In rap’s Internet era, buzz comes fast and easy. Mystery, however, is a much rarer commodity. By disappearing from the public eye shortly after the release of a visceral 2010 mixtape, Earl, Odd Future teen prodigy Earl Sweatshirt became one of rap’s great enigmas, the subject of endless rumors and speculation. It speaks to the media savvy of the Odd Future camp that if his peers knew where Earl was, they weren’t sharing, but by early 2012, the full story had been pieced together: He’d been sent to a boarding school in Samoa by his mother, not so much because she objected to his profane music, as a favored theory went, but because he’d been using drugs and getting into trouble at school. In short, she told The New York Times, her son had emotional issues to work through, an impression anybody who had heard his mixtape had probably already gleaned.
Released after a year of adjusting to the spotlight and having every new verse greeted as a major event, Earl’s commercial debut, Doris, plays like an attempt to deflate his own hype. It’s not a sprawling treatise like Tyler, The Creator’s Goblin or an openhearted masterpiece like Frank Ocean’s Channel Orange. In fact, it often feels less like a finished work than a sketchbook, a jumble of beats and raps (about half of them from guests) with little in the way of hooks, choruses, or general songcraft to tie them together. Mac Miller, Casey Veggies, and the RZA all get feature turns; welterweight mixtape rapper Vince Staples alone gets three of them. Even when Ocean, one of the premier hook singers and songwriters of his time, pops by, it’s just to toss another rap verse onto the pile (a particularly clumsy one about his altercation with Chris Brown).

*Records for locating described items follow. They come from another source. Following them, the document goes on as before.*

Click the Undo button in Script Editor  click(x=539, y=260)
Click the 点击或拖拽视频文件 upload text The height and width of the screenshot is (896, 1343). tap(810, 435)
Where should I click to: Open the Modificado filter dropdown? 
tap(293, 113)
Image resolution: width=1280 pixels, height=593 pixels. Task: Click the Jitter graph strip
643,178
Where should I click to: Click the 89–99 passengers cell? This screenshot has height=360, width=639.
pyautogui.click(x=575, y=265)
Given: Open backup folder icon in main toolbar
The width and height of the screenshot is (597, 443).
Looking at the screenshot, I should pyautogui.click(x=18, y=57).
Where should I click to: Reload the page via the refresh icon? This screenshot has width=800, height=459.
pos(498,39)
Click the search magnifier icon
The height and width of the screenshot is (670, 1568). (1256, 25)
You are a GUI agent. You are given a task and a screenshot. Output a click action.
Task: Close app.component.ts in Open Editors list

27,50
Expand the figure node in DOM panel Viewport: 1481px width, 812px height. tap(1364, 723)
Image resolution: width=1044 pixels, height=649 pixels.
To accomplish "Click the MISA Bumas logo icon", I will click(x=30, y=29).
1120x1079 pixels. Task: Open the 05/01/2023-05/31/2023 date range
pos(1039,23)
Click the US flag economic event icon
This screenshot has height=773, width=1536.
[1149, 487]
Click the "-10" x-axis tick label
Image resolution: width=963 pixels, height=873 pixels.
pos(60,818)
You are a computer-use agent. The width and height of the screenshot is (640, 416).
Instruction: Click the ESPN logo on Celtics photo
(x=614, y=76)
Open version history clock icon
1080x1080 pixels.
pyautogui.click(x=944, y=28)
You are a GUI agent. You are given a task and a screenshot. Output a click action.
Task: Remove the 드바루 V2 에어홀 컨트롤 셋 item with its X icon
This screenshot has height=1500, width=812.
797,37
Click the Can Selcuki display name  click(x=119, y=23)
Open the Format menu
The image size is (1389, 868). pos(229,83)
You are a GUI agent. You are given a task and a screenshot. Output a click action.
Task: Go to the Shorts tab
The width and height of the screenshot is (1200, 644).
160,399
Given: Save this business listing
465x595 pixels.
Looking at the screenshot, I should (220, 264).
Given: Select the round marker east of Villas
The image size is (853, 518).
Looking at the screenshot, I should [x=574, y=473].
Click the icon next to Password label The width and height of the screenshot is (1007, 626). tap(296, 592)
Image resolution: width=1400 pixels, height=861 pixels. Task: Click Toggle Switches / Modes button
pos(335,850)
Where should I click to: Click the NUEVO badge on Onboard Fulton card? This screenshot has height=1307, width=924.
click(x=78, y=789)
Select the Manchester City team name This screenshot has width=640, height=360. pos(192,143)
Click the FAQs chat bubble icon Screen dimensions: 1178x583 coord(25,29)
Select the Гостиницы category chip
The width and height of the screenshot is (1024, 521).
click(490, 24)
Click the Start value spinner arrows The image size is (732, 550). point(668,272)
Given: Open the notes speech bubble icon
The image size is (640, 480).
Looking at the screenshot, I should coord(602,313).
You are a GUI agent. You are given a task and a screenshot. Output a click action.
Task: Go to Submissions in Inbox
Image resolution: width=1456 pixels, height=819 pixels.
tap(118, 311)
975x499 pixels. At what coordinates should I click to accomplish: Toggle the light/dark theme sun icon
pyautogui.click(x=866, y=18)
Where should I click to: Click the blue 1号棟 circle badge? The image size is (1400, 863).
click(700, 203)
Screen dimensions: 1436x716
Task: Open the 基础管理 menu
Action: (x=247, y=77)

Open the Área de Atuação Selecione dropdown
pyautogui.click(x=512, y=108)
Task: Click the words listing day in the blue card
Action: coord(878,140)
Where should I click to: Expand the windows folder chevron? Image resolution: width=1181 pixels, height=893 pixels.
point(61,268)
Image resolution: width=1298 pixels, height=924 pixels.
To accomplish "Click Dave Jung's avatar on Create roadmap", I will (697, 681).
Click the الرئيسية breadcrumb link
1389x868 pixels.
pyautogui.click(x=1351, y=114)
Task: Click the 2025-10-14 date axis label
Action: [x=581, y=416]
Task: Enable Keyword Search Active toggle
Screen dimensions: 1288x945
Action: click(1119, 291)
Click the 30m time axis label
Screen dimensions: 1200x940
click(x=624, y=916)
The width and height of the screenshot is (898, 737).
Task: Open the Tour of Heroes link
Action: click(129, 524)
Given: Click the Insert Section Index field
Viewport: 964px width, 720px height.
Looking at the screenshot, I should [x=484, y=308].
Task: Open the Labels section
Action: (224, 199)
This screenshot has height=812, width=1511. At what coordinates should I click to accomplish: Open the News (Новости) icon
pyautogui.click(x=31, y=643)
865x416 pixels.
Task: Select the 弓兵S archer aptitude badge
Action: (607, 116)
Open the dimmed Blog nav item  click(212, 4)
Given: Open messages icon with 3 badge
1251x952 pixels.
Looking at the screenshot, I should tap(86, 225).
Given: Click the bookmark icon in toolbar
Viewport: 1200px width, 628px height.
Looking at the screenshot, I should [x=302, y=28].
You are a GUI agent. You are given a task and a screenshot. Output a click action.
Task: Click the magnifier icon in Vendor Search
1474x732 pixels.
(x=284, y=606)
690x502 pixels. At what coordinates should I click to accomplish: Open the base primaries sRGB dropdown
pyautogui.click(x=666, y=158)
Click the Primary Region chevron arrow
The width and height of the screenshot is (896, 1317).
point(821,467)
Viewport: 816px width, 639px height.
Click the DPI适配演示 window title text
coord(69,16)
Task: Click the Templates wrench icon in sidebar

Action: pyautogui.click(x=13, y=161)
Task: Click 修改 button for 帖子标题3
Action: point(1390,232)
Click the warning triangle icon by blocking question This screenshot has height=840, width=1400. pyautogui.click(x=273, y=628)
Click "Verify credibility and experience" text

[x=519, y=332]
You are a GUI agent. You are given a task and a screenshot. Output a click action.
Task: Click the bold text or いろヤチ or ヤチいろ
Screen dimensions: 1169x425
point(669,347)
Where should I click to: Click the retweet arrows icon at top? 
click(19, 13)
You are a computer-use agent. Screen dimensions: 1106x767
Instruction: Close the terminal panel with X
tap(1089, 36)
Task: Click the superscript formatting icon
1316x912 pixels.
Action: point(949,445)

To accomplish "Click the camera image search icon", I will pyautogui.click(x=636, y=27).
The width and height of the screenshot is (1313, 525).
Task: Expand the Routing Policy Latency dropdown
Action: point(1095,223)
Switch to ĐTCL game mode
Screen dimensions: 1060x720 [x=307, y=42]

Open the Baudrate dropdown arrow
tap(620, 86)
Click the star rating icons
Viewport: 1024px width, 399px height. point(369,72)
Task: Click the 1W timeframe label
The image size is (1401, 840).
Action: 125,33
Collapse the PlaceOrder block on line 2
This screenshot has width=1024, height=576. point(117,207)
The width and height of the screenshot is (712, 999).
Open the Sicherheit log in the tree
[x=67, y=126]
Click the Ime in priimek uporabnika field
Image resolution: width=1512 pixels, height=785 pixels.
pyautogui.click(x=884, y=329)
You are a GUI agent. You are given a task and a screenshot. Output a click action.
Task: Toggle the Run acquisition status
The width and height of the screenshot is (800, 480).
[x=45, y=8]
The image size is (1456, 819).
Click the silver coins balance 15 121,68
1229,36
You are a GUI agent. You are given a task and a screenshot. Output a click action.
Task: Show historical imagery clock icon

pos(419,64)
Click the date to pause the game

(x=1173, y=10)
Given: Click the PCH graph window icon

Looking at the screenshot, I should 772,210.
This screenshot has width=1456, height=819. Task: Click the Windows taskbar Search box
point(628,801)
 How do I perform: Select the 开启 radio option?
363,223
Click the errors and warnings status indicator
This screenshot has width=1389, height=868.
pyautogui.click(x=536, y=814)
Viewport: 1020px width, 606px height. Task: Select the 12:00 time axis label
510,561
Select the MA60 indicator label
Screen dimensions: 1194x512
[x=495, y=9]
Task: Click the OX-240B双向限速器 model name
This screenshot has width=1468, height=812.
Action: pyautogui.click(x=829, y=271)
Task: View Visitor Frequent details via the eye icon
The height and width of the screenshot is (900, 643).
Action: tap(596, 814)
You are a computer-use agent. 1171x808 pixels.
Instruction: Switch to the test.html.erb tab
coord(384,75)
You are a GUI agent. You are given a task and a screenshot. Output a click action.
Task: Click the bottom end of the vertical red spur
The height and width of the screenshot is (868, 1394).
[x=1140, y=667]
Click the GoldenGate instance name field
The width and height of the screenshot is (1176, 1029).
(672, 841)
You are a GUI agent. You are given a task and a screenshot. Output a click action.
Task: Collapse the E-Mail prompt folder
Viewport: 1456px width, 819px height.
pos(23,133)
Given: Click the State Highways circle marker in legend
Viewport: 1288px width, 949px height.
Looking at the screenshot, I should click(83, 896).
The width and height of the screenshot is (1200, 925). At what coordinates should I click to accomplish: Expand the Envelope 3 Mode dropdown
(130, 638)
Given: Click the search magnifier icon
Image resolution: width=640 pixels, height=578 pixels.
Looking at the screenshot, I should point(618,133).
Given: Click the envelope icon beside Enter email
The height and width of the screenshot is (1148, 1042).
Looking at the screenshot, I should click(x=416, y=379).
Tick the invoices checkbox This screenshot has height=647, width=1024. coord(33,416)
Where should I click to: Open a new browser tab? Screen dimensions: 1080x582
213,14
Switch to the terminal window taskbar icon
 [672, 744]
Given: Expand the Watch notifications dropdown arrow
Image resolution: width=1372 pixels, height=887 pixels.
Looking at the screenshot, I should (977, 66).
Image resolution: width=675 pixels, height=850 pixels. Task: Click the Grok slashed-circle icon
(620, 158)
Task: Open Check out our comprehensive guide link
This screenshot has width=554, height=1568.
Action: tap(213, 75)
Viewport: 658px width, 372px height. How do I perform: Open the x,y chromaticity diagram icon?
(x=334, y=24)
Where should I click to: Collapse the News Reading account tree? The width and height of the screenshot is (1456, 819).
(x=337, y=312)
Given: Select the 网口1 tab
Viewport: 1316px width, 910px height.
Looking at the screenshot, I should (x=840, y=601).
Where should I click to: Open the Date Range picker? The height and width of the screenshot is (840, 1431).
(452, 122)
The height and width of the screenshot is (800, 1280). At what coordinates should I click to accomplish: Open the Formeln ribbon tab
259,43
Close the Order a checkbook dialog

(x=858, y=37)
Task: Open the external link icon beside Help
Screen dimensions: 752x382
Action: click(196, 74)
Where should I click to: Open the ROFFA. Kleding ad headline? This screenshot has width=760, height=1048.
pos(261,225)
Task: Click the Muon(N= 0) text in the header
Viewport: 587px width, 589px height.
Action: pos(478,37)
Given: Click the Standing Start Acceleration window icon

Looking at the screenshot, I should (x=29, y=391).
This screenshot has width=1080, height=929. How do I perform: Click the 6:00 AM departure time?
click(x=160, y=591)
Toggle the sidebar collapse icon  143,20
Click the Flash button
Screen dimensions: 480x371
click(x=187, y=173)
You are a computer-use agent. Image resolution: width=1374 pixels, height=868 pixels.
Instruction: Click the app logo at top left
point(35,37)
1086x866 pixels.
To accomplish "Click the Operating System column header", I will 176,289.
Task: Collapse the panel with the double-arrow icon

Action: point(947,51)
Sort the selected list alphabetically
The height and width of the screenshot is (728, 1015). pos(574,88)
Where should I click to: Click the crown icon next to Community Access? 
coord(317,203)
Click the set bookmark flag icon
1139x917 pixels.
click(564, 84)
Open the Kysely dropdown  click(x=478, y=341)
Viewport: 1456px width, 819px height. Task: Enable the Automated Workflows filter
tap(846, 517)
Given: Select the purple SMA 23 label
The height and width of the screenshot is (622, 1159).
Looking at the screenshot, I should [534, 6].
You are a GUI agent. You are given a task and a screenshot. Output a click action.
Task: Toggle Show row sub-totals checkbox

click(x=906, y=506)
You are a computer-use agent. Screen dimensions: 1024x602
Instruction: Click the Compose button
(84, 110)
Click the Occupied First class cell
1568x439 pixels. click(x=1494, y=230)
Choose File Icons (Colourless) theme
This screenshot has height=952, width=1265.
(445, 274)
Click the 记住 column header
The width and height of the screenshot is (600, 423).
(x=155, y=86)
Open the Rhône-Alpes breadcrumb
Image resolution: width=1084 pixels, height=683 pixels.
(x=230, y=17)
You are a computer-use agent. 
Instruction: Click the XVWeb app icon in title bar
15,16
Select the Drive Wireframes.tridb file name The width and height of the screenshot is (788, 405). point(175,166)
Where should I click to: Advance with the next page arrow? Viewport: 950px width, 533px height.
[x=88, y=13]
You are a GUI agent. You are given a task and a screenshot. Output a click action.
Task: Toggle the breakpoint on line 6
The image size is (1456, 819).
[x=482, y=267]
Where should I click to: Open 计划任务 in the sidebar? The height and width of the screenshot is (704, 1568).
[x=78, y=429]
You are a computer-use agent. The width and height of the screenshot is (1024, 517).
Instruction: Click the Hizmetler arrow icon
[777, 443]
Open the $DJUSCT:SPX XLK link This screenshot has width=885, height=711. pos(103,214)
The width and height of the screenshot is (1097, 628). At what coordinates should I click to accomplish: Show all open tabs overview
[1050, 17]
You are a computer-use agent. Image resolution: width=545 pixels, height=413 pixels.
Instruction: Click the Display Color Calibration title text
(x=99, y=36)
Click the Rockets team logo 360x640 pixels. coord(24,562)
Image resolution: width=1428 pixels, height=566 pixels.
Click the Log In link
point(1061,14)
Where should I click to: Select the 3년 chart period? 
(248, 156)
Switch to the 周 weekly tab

As the longevity of Stones Throw Records and MF Doom attest, there will always be a market for releases like this, half-focused hip-hop records paced like late-night smoke sessions. Given his nonchalant flow, a stream of intricate internal rhyme, it’s easy to see why Earl took to the form, but between the album’s weed-fogged beats and his “mumbly kid in the back of the classroom” delivery, Doris often plays like background music. Upon returning from Samoa, Earl professed that he’d outgrown the puerile rape and murder fantasies of his early work, and unlike Tyler, he’s made good on his promise of maturing. What he hasn’t found, though, is a muse that moves him like the shock-rap of his delinquent days. It’s telling that the most fired up Earl gets on Doris is when he entertains the idea of abandoning rap altogether. “Been back a week and I already feel like calling it quits,” he huffs on “Chum,” the kind of autobiographical spleen vent the album could use more of. Judging from this dispassionate, at times almost deliberately underwhelming album, it’s not inconceivable that he might actually make good on that threat.